In diesem Werk, das im Rahmen der mündlichen Geschichte angesiedelt ist, wird hauptsächlich die Kraft der Mikronarration und weniger die der Makronarration genutzt. Daher gewinnt der Zugang zu den Erinnerungen, die im Gedächtnis der Menschen verborgen sind, besondere Bedeutung, ohne Verallgemeinerungen zuzulassen.
Durch Interviews mit 6 Personen entstand eine Einheit in der Erzählung, die darauf abzielte, das Gedächtnis und zugleich das Vergessen zu verstehen. Die Feldforschung wurde hauptsächlich in Ankara und Izmir durchgeführt. Einige der Teilnehmer an den Interviews waren Kinder derjenigen, die die Ereignisse erlebt haben, während andere deren Enkel waren.

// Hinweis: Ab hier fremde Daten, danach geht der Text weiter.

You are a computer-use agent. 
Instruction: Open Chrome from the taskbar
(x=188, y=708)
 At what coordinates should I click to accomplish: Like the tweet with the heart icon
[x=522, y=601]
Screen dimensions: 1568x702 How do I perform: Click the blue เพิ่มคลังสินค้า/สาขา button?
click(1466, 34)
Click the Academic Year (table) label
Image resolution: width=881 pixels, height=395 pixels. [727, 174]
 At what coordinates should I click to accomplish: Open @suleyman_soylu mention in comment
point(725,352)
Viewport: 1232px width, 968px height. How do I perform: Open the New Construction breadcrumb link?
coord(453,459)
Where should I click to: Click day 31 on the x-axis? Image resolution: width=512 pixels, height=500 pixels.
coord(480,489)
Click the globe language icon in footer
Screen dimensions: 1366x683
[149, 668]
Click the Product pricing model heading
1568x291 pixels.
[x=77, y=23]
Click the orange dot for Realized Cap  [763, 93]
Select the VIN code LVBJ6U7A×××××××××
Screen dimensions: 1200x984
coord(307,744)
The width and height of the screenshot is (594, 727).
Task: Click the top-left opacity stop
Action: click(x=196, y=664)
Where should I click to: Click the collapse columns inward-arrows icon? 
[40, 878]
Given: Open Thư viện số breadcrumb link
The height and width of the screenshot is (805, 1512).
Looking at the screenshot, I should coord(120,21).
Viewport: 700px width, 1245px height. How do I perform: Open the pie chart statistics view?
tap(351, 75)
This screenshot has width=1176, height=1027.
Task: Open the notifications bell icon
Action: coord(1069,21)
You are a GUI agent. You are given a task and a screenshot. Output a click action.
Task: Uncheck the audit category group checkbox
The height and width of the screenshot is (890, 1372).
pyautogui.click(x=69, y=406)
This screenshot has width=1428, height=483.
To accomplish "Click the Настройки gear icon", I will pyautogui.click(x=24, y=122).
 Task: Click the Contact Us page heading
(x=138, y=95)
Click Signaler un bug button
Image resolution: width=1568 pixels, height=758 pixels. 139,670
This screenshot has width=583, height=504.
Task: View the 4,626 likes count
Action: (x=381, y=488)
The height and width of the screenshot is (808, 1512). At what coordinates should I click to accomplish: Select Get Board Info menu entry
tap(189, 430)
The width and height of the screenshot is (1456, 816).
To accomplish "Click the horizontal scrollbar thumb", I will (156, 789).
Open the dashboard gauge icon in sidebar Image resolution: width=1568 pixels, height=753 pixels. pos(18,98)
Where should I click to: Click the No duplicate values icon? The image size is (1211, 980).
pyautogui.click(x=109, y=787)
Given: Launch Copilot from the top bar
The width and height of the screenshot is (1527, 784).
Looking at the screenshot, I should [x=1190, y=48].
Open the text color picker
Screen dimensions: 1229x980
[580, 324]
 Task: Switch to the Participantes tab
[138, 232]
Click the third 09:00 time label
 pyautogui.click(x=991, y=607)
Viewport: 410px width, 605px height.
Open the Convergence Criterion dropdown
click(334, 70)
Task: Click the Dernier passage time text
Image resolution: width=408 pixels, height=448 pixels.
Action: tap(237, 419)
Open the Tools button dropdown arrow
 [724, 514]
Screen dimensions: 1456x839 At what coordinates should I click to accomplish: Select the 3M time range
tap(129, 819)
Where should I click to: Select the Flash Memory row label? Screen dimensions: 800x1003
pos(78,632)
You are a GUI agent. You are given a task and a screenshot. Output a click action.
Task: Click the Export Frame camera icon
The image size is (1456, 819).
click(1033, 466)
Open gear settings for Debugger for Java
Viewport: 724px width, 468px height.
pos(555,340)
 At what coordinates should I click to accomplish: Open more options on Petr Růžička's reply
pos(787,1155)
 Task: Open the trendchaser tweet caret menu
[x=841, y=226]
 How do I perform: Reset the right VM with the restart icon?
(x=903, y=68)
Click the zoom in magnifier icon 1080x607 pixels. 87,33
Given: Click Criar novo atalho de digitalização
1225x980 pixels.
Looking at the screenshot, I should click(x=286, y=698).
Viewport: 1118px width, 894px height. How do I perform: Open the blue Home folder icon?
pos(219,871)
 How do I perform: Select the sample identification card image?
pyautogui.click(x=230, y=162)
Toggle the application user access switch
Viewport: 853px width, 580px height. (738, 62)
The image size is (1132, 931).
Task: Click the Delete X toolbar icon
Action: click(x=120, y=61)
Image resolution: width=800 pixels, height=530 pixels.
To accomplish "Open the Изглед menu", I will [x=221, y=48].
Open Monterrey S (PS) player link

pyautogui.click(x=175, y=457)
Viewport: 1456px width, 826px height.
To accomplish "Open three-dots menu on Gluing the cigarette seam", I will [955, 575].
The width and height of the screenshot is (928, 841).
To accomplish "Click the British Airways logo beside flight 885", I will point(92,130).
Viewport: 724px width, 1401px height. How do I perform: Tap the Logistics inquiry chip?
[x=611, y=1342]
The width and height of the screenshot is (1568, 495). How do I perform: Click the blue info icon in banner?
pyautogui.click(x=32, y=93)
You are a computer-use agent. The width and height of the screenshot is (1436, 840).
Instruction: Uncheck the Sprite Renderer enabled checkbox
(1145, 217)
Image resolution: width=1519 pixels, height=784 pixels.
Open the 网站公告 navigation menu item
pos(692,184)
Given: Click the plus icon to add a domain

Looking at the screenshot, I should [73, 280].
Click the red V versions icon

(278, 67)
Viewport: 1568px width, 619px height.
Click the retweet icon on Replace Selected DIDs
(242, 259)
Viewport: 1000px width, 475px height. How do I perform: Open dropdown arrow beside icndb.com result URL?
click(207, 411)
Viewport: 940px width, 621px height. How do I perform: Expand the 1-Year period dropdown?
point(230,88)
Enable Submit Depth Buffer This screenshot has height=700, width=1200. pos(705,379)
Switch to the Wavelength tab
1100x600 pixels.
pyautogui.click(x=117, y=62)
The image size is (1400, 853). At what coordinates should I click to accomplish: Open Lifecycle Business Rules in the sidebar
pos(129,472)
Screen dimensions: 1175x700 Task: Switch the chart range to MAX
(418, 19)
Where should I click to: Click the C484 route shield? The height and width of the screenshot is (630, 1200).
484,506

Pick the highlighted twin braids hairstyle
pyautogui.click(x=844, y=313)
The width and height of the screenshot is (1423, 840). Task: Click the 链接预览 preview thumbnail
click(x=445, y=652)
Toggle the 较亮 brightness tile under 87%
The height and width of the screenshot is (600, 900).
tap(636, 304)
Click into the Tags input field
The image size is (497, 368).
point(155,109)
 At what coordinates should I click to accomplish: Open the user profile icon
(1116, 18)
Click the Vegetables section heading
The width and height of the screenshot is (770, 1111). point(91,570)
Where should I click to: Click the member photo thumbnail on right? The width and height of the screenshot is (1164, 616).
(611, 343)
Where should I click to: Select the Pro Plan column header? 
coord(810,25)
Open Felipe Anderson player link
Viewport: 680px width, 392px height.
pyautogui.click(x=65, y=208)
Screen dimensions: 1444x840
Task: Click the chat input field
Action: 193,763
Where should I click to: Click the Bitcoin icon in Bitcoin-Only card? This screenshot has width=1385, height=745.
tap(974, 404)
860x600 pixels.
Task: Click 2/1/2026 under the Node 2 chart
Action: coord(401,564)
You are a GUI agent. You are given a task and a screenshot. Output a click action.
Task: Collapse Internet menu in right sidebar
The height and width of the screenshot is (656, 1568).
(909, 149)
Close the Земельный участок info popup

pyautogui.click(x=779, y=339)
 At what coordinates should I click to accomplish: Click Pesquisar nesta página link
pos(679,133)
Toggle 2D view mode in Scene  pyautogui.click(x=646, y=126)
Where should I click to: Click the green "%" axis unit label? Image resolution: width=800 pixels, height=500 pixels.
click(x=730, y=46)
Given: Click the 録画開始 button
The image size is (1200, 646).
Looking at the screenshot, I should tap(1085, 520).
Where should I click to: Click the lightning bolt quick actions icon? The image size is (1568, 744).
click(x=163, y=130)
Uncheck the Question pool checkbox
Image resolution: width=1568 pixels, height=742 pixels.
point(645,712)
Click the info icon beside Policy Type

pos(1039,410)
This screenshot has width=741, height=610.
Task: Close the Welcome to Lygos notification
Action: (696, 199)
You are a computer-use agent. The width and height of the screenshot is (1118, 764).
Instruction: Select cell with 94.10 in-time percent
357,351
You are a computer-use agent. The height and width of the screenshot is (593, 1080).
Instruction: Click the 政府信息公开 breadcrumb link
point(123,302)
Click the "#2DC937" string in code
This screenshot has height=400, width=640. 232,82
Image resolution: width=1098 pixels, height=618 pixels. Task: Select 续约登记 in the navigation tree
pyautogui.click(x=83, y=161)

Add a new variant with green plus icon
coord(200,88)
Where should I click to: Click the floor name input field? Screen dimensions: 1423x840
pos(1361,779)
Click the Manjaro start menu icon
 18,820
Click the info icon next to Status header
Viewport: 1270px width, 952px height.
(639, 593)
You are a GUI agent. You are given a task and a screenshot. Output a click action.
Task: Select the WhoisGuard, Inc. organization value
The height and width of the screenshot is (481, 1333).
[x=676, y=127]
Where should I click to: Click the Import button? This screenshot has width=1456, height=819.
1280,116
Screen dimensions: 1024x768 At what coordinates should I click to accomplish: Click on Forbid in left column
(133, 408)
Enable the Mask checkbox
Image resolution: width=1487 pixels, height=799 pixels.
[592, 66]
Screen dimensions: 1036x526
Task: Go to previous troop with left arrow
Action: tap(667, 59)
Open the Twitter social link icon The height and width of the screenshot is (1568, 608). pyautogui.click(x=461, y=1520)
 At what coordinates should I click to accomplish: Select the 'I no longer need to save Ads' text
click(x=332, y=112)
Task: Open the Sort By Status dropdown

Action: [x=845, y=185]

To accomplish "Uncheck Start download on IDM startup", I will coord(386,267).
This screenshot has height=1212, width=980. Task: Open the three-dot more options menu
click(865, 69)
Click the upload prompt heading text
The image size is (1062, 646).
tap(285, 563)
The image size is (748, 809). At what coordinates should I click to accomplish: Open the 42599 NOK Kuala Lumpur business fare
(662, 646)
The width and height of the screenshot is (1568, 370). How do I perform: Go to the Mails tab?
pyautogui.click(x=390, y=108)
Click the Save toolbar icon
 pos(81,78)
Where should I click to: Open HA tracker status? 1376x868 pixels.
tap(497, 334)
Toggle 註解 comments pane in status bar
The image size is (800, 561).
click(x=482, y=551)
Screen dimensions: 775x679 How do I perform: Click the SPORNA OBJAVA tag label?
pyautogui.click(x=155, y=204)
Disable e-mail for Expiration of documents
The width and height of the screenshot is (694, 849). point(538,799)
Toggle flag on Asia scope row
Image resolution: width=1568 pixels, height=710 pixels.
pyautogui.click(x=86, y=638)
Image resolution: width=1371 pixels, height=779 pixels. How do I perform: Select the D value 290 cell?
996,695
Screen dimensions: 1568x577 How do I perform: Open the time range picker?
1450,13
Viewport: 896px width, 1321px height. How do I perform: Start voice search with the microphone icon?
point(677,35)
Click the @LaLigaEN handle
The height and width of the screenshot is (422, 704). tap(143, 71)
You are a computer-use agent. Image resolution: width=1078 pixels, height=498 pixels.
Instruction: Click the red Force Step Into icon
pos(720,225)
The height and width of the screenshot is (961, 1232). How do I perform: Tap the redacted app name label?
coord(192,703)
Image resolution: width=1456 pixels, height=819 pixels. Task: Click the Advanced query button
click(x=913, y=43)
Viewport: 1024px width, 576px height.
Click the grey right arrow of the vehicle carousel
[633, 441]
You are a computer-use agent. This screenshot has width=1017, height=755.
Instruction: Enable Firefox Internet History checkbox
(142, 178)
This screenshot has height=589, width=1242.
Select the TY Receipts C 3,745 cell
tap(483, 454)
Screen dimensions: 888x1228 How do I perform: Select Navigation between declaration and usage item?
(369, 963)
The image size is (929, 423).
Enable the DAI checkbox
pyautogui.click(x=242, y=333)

Die Erfahrungen von Migration, Verweildauer, Islamisierung, Assimilation und kultureller Integration wurden im zeitlichen Rahmen vor, während und nach dem „Bevölkerungsaustausch“ erfasst. Die vorliegende Studie wird dem Lesepublikum unverändert übergeben, wie sie 2017 an der Hacettepe-Universität im Fachbereich Kulturwissenschaften und Kommunikationsmedien im Rahmen eines Masterprogramms ausgearbeitet wurde.
Diese Arbeit wurde 2019 in der Türkei vom Verlag „Libra Kitap“ veröffentlicht.